The XLNI data set, created for evaluating cross-lingual approaches to natural language understanding (NLU). This collaboration between Facebook and New York University builds on the commonly used Multi-Genre Natural Language Inference (MultiNLI) corpus, adding 14 languages to that English-only data set, including two low-resource languages: Swahili and Urdu.
Most existing NLU models are trained on supervised data — data that’s been manually labeled for training purposes — from a single language. But as researchers look to increase the number of languages their systems can understand, the prospect of gathering and annotating data in every language is not scalable. One potential solution is cross-lingual language understanding, an approach that trains a model on data in one language, and then tests that model in other languages. The Cross-Lingual Natural Language Inference (XNLI) data set advances this approach by providing that test data, adding a total of 112,500 annotated sentence pairs to the MultiNLI data set, in 14 additional languages.

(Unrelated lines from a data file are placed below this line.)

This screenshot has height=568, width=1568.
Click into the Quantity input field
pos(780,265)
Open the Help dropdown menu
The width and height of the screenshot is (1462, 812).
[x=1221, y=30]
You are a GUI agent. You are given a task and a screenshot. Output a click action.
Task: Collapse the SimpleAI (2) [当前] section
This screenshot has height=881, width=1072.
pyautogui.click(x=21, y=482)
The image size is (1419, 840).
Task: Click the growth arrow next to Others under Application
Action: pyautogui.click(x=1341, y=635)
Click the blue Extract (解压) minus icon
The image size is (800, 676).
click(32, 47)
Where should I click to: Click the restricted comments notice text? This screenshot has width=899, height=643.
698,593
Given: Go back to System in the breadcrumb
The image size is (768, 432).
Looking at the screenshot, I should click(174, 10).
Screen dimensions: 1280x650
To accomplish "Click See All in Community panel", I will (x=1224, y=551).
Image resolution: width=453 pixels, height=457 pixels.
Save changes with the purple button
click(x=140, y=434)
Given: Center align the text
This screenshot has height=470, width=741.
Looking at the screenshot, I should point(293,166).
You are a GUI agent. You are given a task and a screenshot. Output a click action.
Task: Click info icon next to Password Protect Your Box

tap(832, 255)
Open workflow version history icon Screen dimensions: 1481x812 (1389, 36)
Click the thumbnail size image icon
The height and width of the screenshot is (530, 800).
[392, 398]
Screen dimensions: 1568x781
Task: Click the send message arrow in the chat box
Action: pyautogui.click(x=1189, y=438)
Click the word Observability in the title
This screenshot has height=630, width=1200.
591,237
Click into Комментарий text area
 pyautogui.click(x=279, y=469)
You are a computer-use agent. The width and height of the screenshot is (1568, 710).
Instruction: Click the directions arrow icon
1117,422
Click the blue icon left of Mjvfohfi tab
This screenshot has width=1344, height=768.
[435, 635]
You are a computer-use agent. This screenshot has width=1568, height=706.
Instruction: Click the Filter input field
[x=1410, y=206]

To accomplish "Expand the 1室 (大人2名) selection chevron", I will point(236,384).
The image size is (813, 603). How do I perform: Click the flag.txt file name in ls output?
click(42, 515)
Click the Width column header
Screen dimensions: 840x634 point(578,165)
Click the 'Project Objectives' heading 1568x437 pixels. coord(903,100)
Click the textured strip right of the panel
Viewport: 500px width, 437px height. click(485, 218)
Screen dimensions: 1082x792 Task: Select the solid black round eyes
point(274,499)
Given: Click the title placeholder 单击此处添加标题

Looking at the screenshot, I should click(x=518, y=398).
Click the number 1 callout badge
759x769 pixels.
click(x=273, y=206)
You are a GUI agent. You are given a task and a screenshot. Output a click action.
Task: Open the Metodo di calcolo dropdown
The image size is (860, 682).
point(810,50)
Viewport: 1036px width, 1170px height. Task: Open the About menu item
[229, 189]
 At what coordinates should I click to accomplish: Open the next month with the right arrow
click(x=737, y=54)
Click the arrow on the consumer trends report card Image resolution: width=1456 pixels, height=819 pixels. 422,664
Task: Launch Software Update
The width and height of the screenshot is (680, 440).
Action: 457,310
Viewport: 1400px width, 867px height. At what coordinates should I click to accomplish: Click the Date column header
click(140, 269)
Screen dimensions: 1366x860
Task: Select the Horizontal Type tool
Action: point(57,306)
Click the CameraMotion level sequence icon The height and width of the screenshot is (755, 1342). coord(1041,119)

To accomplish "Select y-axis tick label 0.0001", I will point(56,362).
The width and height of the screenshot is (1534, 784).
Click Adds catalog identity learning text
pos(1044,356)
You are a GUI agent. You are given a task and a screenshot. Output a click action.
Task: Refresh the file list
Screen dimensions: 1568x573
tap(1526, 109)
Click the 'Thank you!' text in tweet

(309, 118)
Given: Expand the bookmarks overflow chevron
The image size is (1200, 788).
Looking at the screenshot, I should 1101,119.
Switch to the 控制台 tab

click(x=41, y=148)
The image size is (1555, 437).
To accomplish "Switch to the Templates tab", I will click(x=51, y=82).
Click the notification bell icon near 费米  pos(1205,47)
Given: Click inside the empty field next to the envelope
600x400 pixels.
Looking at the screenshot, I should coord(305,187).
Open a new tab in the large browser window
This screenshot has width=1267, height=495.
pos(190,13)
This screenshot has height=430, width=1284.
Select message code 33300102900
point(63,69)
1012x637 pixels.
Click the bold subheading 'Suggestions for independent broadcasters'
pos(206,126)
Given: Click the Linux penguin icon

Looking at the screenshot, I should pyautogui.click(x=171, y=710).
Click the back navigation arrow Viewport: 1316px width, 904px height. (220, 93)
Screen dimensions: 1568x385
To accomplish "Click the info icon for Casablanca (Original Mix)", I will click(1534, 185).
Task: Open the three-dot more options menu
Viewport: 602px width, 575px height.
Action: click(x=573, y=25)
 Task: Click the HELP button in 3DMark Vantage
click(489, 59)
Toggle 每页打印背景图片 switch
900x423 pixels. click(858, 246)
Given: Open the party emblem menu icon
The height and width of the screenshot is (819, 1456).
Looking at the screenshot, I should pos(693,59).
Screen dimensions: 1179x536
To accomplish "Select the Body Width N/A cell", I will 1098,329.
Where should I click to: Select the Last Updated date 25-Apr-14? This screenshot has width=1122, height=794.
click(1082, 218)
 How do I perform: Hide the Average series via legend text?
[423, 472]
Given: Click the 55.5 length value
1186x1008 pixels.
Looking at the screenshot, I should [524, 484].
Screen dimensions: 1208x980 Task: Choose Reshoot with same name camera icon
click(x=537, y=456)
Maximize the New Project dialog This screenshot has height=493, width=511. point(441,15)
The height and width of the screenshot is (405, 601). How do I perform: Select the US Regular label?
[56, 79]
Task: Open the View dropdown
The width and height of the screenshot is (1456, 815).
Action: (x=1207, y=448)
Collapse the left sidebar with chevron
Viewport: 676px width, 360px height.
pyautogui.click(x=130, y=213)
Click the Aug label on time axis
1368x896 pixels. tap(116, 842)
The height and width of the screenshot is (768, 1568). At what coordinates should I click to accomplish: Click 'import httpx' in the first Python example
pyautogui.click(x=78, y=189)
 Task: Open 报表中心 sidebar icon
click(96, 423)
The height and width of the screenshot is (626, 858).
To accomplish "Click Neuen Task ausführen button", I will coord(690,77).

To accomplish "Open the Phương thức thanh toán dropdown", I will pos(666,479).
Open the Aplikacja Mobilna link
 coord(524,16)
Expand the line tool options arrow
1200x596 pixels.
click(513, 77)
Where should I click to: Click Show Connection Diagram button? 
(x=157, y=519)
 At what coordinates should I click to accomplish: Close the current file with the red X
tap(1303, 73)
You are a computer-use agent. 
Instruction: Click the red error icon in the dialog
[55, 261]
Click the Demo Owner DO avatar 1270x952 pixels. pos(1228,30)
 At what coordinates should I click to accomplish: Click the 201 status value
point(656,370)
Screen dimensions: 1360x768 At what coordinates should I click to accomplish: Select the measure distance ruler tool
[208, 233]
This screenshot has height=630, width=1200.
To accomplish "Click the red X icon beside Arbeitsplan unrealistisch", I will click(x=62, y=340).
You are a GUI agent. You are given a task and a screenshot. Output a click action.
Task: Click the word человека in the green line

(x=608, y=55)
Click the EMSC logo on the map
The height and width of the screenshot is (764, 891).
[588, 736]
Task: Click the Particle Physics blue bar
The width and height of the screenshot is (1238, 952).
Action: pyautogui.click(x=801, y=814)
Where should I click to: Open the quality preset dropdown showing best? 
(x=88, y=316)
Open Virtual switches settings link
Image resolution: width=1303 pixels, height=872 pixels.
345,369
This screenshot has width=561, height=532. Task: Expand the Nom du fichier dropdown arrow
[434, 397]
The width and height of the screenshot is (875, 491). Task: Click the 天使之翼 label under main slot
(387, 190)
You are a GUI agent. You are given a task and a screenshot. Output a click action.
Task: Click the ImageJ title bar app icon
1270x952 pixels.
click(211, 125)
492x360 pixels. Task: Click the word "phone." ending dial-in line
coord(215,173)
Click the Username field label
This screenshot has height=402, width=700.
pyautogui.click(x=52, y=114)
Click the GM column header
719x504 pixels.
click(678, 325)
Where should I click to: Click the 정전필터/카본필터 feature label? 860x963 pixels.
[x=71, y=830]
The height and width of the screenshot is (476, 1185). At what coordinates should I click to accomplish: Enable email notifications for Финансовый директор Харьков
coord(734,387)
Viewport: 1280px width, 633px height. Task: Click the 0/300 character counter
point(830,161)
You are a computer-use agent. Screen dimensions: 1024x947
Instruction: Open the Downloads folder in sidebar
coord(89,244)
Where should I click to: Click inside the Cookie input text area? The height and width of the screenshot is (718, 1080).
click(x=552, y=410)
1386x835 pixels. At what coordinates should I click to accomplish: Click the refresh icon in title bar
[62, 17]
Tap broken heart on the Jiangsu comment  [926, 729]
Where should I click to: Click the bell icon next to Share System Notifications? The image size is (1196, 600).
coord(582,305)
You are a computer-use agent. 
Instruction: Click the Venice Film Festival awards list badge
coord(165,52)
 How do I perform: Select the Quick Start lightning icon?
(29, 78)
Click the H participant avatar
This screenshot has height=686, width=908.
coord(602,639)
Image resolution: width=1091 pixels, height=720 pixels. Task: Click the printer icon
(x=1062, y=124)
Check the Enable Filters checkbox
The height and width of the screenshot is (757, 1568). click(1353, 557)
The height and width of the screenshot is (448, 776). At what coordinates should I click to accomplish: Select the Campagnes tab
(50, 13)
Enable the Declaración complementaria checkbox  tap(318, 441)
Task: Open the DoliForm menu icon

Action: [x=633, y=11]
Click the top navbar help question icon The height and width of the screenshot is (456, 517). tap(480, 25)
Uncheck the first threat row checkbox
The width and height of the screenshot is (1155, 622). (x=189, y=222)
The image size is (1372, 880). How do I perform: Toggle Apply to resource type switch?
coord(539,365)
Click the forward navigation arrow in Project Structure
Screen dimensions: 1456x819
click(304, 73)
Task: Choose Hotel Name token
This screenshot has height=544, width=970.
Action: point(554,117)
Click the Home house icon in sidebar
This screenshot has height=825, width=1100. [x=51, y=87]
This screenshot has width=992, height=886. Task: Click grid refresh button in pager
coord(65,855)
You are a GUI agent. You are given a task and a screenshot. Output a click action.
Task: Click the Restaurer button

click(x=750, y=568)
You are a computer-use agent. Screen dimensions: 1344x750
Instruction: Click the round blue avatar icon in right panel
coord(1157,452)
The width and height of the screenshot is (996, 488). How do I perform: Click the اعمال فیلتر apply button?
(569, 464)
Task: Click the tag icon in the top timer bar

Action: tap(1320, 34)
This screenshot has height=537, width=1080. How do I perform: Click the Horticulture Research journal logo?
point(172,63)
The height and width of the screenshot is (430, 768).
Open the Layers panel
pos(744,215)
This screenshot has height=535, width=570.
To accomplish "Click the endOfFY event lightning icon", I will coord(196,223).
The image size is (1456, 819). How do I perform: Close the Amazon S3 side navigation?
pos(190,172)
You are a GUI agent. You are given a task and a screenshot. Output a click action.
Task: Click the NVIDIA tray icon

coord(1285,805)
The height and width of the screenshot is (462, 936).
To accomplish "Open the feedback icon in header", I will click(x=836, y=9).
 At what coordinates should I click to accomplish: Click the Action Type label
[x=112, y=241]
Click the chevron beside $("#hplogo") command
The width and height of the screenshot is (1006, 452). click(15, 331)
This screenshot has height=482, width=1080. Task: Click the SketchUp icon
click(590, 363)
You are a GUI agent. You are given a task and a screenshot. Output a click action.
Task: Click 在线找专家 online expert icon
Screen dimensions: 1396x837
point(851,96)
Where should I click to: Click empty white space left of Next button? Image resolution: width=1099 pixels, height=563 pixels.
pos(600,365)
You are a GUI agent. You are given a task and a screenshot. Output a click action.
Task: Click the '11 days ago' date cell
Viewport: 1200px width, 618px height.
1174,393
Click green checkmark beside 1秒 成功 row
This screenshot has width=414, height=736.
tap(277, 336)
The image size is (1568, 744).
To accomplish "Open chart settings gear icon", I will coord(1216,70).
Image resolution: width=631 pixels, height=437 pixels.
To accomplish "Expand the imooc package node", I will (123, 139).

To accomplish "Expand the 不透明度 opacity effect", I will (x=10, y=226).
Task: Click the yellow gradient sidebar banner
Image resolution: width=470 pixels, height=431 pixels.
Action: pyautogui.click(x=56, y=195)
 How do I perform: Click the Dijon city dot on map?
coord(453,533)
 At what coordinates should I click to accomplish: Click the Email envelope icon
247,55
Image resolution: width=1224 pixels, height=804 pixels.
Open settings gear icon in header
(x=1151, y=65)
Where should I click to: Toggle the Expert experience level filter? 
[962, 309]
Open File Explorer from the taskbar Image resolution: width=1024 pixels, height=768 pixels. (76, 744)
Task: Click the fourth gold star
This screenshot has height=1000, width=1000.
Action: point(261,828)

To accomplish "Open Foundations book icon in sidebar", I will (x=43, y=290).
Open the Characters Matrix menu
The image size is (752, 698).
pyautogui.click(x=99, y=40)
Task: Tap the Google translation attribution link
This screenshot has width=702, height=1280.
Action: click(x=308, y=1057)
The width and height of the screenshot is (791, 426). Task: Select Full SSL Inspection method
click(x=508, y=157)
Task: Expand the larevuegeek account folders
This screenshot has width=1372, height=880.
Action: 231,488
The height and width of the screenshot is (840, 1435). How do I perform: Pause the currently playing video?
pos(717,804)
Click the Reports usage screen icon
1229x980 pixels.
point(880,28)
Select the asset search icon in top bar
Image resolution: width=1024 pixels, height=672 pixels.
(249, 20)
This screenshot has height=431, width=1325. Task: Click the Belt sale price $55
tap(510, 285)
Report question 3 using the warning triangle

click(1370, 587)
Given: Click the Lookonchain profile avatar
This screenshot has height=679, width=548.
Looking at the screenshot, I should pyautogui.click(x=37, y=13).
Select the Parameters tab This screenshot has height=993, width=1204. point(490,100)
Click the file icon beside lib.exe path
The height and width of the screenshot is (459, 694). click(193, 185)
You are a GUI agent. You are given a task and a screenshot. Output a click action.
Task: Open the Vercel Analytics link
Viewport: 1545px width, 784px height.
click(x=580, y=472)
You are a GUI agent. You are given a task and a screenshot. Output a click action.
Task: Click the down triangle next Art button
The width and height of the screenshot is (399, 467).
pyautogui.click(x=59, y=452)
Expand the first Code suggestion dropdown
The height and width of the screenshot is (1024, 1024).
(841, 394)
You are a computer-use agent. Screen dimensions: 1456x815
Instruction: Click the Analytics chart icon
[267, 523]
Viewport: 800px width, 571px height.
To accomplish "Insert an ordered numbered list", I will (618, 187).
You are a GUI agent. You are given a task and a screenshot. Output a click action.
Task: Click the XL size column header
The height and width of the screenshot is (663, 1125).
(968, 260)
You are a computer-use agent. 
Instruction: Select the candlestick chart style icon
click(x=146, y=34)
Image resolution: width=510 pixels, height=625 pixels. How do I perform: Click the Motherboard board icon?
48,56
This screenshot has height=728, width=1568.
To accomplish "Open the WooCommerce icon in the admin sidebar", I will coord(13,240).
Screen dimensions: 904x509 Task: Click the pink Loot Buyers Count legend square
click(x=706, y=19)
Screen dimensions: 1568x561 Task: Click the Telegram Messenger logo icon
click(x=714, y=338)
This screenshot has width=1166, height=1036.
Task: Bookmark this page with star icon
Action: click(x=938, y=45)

XNLI also includes several baselines to assist others in creating systems that understand multiple languages. Two of those baselines are based on AI machine translation systems; the other two use parallel data, for researchers with limited compute resources to train their systems.
In addition to expanding on a widely used NLU research data set, XNLI contributes to the broader research goal of building AI systems that can understand a wider range of languages. And by including sentence pairs and results for Swahili and Urdu, the data set also supports research related to low-resource languages and helps move the field away from English-centric NLU models. The data set is available to download.